## START SUPPLIED ENTRIES

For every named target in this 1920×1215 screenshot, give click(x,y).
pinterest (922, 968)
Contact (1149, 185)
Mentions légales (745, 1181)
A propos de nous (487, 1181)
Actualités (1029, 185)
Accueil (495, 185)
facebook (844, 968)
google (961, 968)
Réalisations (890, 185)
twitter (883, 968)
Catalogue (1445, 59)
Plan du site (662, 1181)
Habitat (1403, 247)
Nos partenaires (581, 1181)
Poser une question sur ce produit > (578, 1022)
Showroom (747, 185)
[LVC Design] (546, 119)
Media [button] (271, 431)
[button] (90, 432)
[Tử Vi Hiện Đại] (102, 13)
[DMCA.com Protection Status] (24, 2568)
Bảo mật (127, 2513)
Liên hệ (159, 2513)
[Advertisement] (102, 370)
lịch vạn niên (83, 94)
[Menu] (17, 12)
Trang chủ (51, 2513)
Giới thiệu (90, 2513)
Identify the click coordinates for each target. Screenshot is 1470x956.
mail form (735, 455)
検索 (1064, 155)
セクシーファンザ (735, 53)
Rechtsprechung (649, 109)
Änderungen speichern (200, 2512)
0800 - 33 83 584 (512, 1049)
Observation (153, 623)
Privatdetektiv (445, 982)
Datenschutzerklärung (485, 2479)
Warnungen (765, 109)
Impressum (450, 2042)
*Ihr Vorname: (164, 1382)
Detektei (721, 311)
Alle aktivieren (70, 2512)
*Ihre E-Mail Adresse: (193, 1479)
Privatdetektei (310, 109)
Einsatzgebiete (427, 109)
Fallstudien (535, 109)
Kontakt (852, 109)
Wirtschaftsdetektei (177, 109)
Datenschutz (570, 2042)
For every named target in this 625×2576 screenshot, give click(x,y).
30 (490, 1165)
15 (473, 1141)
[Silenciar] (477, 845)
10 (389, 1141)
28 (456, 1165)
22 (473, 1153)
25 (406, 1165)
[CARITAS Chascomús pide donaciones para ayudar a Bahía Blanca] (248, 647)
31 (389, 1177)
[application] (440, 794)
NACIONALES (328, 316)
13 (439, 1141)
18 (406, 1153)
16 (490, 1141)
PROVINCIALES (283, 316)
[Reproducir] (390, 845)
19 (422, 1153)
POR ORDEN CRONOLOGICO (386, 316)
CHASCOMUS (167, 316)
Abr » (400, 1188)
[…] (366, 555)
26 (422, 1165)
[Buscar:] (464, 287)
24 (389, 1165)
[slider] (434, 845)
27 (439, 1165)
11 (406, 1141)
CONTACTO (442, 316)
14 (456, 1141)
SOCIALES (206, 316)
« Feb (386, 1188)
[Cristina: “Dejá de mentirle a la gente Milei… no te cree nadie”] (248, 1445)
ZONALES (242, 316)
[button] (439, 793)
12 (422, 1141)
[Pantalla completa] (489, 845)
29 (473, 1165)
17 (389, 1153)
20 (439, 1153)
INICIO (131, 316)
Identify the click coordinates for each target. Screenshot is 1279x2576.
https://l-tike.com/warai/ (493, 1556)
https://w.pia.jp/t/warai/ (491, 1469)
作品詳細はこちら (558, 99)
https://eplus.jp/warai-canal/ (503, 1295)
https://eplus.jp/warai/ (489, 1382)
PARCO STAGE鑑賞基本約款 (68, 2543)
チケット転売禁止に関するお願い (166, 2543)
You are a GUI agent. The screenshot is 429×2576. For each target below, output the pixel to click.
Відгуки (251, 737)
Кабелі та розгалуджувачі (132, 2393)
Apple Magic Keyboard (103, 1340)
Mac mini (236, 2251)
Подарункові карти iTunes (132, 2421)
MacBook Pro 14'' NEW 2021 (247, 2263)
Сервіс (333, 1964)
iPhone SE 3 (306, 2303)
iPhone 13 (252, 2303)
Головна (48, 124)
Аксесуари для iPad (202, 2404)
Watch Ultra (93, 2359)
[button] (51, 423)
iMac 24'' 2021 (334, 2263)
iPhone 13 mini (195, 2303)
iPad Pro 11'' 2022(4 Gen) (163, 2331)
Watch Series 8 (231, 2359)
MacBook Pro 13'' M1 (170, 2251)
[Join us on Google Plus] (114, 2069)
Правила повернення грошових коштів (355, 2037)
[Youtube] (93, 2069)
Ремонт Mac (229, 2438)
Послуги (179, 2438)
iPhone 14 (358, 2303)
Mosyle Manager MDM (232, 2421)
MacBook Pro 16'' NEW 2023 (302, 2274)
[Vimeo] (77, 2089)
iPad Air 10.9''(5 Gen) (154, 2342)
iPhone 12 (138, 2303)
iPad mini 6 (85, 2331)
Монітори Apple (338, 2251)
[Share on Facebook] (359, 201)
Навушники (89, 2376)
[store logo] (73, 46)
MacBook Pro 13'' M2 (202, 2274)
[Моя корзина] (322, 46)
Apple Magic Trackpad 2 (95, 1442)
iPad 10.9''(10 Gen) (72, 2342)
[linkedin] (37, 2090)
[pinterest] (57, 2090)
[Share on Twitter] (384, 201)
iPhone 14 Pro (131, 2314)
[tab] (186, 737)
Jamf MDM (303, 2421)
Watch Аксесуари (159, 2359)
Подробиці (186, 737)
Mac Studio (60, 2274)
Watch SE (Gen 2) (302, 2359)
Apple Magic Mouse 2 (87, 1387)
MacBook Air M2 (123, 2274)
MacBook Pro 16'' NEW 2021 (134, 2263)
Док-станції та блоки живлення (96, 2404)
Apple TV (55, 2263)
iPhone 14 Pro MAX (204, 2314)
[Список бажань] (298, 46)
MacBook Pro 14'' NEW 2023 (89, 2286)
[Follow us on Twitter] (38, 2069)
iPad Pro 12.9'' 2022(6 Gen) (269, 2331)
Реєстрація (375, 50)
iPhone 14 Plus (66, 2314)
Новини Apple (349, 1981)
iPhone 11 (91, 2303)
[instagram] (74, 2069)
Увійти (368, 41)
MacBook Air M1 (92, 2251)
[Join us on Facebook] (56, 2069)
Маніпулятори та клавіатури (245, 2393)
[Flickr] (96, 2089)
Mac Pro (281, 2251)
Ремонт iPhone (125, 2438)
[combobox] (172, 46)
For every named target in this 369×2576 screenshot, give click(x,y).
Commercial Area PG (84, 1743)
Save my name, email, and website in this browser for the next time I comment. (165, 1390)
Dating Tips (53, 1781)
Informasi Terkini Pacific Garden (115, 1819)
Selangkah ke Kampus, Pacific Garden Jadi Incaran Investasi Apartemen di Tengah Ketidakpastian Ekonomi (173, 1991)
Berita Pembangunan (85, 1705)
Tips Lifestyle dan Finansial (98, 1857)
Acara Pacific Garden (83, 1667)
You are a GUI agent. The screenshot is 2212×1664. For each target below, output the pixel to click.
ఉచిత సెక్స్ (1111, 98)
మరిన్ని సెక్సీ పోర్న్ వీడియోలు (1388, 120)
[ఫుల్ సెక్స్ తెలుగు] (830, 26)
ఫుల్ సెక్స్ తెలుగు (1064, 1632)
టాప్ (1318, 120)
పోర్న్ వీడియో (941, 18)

## END SUPPLIED ENTRIES

▸ **WHAT THE EXERCISE ASKS**: Repeat the material above line for line, without changing anything.

▸ **RESULT OF THIS EXERCISE**:
For every named target in this 1920×1215 screenshot, give click(x,y).
pinterest (922, 968)
Contact (1149, 185)
Mentions légales (745, 1181)
A propos de nous (487, 1181)
Actualités (1029, 185)
Accueil (495, 185)
facebook (844, 968)
google (961, 968)
Réalisations (890, 185)
twitter (883, 968)
Catalogue (1445, 59)
Plan du site (662, 1181)
Habitat (1403, 247)
Nos partenaires (581, 1181)
Poser une question sur ce produit > (578, 1022)
Showroom (747, 185)
[LVC Design] (546, 119)
Media [button] (271, 431)
[button] (90, 432)
[Tử Vi Hiện Đại] (102, 13)
[DMCA.com Protection Status] (24, 2568)
Bảo mật (127, 2513)
Liên hệ (159, 2513)
[Advertisement] (102, 370)
lịch vạn niên (83, 94)
[Menu] (17, 12)
Trang chủ (51, 2513)
Giới thiệu (90, 2513)
Identify the click coordinates for each target. Screenshot is 1470x956.
mail form (735, 455)
検索 (1064, 155)
セクシーファンザ (735, 53)
Rechtsprechung (649, 109)
Änderungen speichern (200, 2512)
0800 - 33 83 584 (512, 1049)
Observation (153, 623)
Privatdetektiv (445, 982)
Datenschutzerklärung (485, 2479)
Warnungen (765, 109)
Impressum (450, 2042)
*Ihr Vorname: (164, 1382)
Detektei (721, 311)
Alle aktivieren (70, 2512)
*Ihre E-Mail Adresse: (193, 1479)
Privatdetektei (310, 109)
Einsatzgebiete (427, 109)
Fallstudien (535, 109)
Kontakt (852, 109)
Wirtschaftsdetektei (177, 109)
Datenschutz (570, 2042)
For every named target in this 625×2576 screenshot, give click(x,y).
30 (490, 1165)
15 (473, 1141)
[Silenciar] (477, 845)
10 (389, 1141)
28 (456, 1165)
22 (473, 1153)
25 (406, 1165)
[CARITAS Chascomús pide donaciones para ayudar a Bahía Blanca] (248, 647)
31 (389, 1177)
[application] (440, 794)
NACIONALES (328, 316)
13 (439, 1141)
18 (406, 1153)
16 (490, 1141)
PROVINCIALES (283, 316)
[Reproducir] (390, 845)
19 (422, 1153)
POR ORDEN CRONOLOGICO (386, 316)
CHASCOMUS (167, 316)
Abr » (400, 1188)
[…] (366, 555)
26 (422, 1165)
[Buscar:] (464, 287)
24 (389, 1165)
[slider] (434, 845)
27 (439, 1165)
11 (406, 1141)
CONTACTO (442, 316)
14 (456, 1141)
SOCIALES (206, 316)
« Feb (386, 1188)
[Cristina: “Dejá de mentirle a la gente Milei… no te cree nadie”] (248, 1445)
ZONALES (242, 316)
[button] (439, 793)
12 (422, 1141)
[Pantalla completa] (489, 845)
29 (473, 1165)
17 (389, 1153)
20 (439, 1153)
INICIO (131, 316)
Identify the click coordinates for each target. Screenshot is 1279x2576.
https://l-tike.com/warai/ (493, 1556)
https://w.pia.jp/t/warai/ (491, 1469)
作品詳細はこちら (558, 99)
https://eplus.jp/warai-canal/ (503, 1295)
https://eplus.jp/warai/ (489, 1382)
PARCO STAGE鑑賞基本約款 (68, 2543)
チケット転売禁止に関するお願い (166, 2543)
You are a GUI agent. The screenshot is 429×2576. For each target below, output the pixel to click.
Відгуки (251, 737)
Кабелі та розгалуджувачі (132, 2393)
Apple Magic Keyboard (103, 1340)
Mac mini (236, 2251)
Подарункові карти iTunes (132, 2421)
MacBook Pro 14'' NEW 2021 (247, 2263)
Сервіс (333, 1964)
iPhone SE 3 (306, 2303)
iPhone 13 (252, 2303)
Головна (48, 124)
Аксесуари для iPad (202, 2404)
Watch Ultra (93, 2359)
[button] (51, 423)
iMac 24'' 2021 (334, 2263)
iPhone 13 mini (195, 2303)
iPad Pro 11'' 2022(4 Gen) (163, 2331)
Watch Series 8 (231, 2359)
MacBook Pro 13'' M1 (170, 2251)
[Join us on Google Plus] (114, 2069)
Правила повернення грошових коштів (355, 2037)
[Youtube] (93, 2069)
Ремонт Mac (229, 2438)
Послуги (179, 2438)
iPhone 14 (358, 2303)
Mosyle Manager MDM (232, 2421)
MacBook Pro 16'' NEW 2023 (302, 2274)
[Vimeo] (77, 2089)
iPad Air 10.9''(5 Gen) (154, 2342)
iPhone 12 (138, 2303)
iPad mini 6 (85, 2331)
Монітори Apple (338, 2251)
[Share on Facebook] (359, 201)
Навушники (89, 2376)
[store logo] (73, 46)
MacBook Pro 13'' M2 (202, 2274)
[Моя корзина] (322, 46)
Apple Magic Trackpad 2 (95, 1442)
iPad 10.9''(10 Gen) (72, 2342)
[linkedin] (37, 2090)
[pinterest] (57, 2090)
[Share on Twitter] (384, 201)
iPhone 14 Pro (131, 2314)
[tab] (186, 737)
Jamf MDM (303, 2421)
Watch Аксесуари (159, 2359)
Подробиці (186, 737)
Mac Studio (60, 2274)
Watch SE (Gen 2) (302, 2359)
Apple Magic Mouse 2 (87, 1387)
MacBook Air M2 (123, 2274)
MacBook Pro 16'' NEW 2021 (134, 2263)
Док-станції та блоки живлення (96, 2404)
Apple TV (55, 2263)
iPhone 14 Pro MAX (204, 2314)
[Список бажань] (298, 46)
MacBook Pro 14'' NEW 2023 (89, 2286)
[Follow us on Twitter] (38, 2069)
iPad Pro 12.9'' 2022(6 Gen) (269, 2331)
Реєстрація (375, 50)
iPhone 14 Plus (66, 2314)
Новини Apple (349, 1981)
iPhone 11 (91, 2303)
[instagram] (74, 2069)
Увійти (368, 41)
MacBook Air M1 (92, 2251)
[Join us on Facebook] (56, 2069)
Маніпулятори та клавіатури (245, 2393)
[Flickr] (96, 2089)
Mac Pro (281, 2251)
Ремонт iPhone (125, 2438)
[combobox] (172, 46)
For every named target in this 369×2576 screenshot, give click(x,y).
Commercial Area PG (84, 1743)
Save my name, email, and website in this browser for the next time I comment. (165, 1390)
Dating Tips (53, 1781)
Informasi Terkini Pacific Garden (115, 1819)
Selangkah ke Kampus, Pacific Garden Jadi Incaran Investasi Apartemen di Tengah Ketidakpastian Ekonomi (173, 1991)
Berita Pembangunan (85, 1705)
Tips Lifestyle dan Finansial (98, 1857)
Acara Pacific Garden (83, 1667)
You are a GUI agent. The screenshot is 2212×1664. For each target below, output the pixel to click.
ఉచిత సెక్స్ (1111, 98)
మరిన్ని సెక్సీ పోర్న్ వీడియోలు (1388, 120)
[ఫుల్ సెక్స్ తెలుగు] (830, 26)
ఫుల్ సెక్స్ తెలుగు (1064, 1632)
టాప్ (1318, 120)
పోర్న్ వీడియో (941, 18)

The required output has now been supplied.